On 2018/10/15 17:19, Michal Hocko wrote: > As so many dozens of times before, I will point you to an incremental > nature of changes we really prefer in the mm land. We are also after a > simplicity which your proposal lacks in many aspects. You seem to ignore > that general approach and I have hard time to consider your NAK as a > relevant feedback. Going to an extreme and basing a complex solution on > it is not going to fly. No killable process should be a rare event which > requires a seriously misconfigured memcg to happen so wildly. If you can > trigger it with a normal user privileges then it would be a clear bug to > address rather than work around with printk throttling. > I can trigger 200+ times / 900+ lines / 69KB+ of needless OOM messages with a normal user privileges. This is a lot of needless noise/delay. No killable process is not a rare event, even without root privileges. [root@ccsecurity kumaneko]# time ./a.out Killed real 0m2.396s user 0m0.000s sys 0m2.970s [root@ccsecurity ~]# dmesg | grep 'no killable' | wc -l 202 [root@ccsecurity ~]# dmesg | wc 942 7335 70716 [root@ccsecurity ~]# ---------------------------------------- #define _GNU_SOURCE #include <stdio.h> #include <stdlib.h> #include <sys/types.h> #include <sys/stat.h> #include <fcntl.h> #include <unistd.h> #include <sched.h> #include <sys/mman.h> #define NUMTHREADS 256 #define MMAPSIZE 4 * 10485760 #define STACKSIZE 4096 static int pipe_fd[2] = { EOF, EOF }; static int memory_eater(void *unused) { int fd = open("/dev/zero", O_RDONLY); char *buf = mmap(NULL, MMAPSIZE, PROT_WRITE | PROT_READ, MAP_ANONYMOUS | MAP_SHARED, EOF, 0); read(pipe_fd[0], buf, 1); read(fd, buf, MMAPSIZE); pause(); return 0; } int main(int argc, char *argv[]) { int i; char *stack; FILE *fp; const unsigned long size = 1048576 * 200; mkdir("/sys/fs/cgroup/memory/test1", 0755); fp = fopen("/sys/fs/cgroup/memory/test1/memory.limit_in_bytes", "w"); fprintf(fp, "%lu\n", size); fclose(fp); fp = fopen("/sys/fs/cgroup/memory/test1/tasks", "w"); fprintf(fp, "%u\n", getpid()); fclose(fp); if (setgid(-2) || setuid(-2)) return 1; stack = mmap(NULL, STACKSIZE * NUMTHREADS, PROT_WRITE | PROT_READ, MAP_ANONYMOUS | MAP_SHARED, EOF, 0); for (i = 0; i < NUMTHREADS; i++) if (clone(memory_eater, stack + (i + 1) * STACKSIZE, CLONE_SIGHAND | CLONE_THREAD | CLONE_VM | CLONE_FS | CLONE_FILES, NULL) == -1) break; sleep(1); close(pipe_fd[1]); pause(); return 0; } ----------------------------------------
On Mon 15-10-18 19:57:35, Tetsuo Handa wrote: > On 2018/10/15 17:19, Michal Hocko wrote: > > As so many dozens of times before, I will point you to an incremental > > nature of changes we really prefer in the mm land.
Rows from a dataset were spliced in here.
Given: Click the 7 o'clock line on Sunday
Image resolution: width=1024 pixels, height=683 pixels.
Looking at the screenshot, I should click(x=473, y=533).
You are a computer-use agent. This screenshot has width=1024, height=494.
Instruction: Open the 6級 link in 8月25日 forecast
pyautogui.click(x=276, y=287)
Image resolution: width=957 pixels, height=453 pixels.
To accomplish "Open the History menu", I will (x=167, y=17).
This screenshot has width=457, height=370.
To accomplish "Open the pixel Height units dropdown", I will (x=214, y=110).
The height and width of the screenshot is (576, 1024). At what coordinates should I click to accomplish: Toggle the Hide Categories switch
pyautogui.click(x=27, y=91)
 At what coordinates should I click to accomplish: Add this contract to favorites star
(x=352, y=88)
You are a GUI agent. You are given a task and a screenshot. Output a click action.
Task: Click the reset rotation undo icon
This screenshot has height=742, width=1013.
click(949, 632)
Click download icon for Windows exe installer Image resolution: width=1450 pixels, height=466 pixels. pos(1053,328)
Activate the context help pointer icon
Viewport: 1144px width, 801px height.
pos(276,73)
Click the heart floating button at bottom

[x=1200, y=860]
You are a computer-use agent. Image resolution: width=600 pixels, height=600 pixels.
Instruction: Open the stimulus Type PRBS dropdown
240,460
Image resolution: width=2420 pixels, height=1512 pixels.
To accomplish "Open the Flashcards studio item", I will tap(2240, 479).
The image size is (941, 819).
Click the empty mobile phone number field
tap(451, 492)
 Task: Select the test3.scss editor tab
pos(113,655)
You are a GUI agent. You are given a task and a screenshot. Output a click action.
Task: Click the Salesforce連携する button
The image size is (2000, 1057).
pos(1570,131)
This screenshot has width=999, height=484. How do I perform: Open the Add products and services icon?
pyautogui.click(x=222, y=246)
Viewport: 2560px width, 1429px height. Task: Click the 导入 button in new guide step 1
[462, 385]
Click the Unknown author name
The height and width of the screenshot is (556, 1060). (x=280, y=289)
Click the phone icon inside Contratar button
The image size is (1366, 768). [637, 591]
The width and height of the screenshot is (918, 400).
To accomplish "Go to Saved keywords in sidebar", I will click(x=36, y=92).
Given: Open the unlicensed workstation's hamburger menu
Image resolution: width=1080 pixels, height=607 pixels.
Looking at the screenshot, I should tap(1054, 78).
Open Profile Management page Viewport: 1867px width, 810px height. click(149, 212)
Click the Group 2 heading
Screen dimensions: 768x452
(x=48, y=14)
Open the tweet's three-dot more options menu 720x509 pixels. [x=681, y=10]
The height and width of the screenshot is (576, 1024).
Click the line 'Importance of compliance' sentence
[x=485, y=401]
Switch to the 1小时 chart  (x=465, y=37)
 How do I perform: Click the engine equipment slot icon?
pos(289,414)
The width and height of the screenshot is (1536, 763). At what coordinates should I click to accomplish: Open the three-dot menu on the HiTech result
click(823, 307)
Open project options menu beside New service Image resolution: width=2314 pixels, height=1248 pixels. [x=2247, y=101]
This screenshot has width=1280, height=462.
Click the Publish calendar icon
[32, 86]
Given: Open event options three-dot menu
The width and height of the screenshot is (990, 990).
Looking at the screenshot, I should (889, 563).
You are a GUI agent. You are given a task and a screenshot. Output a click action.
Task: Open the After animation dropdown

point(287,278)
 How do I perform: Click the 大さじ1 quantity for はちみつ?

We are also after a > > simplicity which your proposal lacks in many aspects. You seem to ignore > > that general approach and I have hard time to consider your NAK as a > > relevant feedback. Going to an extreme and basing a complex solution on > > it is not going to fly. No killable process should be a rare event which > > requires a seriously misconfigured memcg to happen so wildly. If you can > > trigger it with a normal user privileges then it would be a clear bug to > > address rather than work around with printk throttling. > > > > I can trigger 200+ times / 900+ lines / 69KB+ of needless OOM messages > with a normal user privileges. This is a lot of needless noise/delay. I am pretty sure you have understood the part of my message you have chosen to not quote where I have said that the specific rate limitting decisions can be changed based on reasonable configurations. There is absolutely zero reason to NAK a natural decision to unify the throttling and cook a per-memcg way for a very specific path instead. > No killable process is not a rare event, even without root privileges. > > [root@ccsecurity kumaneko]# time ./a.out > Killed > > real 0m2.396s > user 0m0.000s > sys 0m2.970s > [root@ccsecurity ~]# dmesg | grep 'no killable' | wc -l > 202 > [root@ccsecurity ~]# dmesg | wc > 942 7335 70716 OK, so this is 70kB worth of data pushed throug the console. Is this really killing any machine?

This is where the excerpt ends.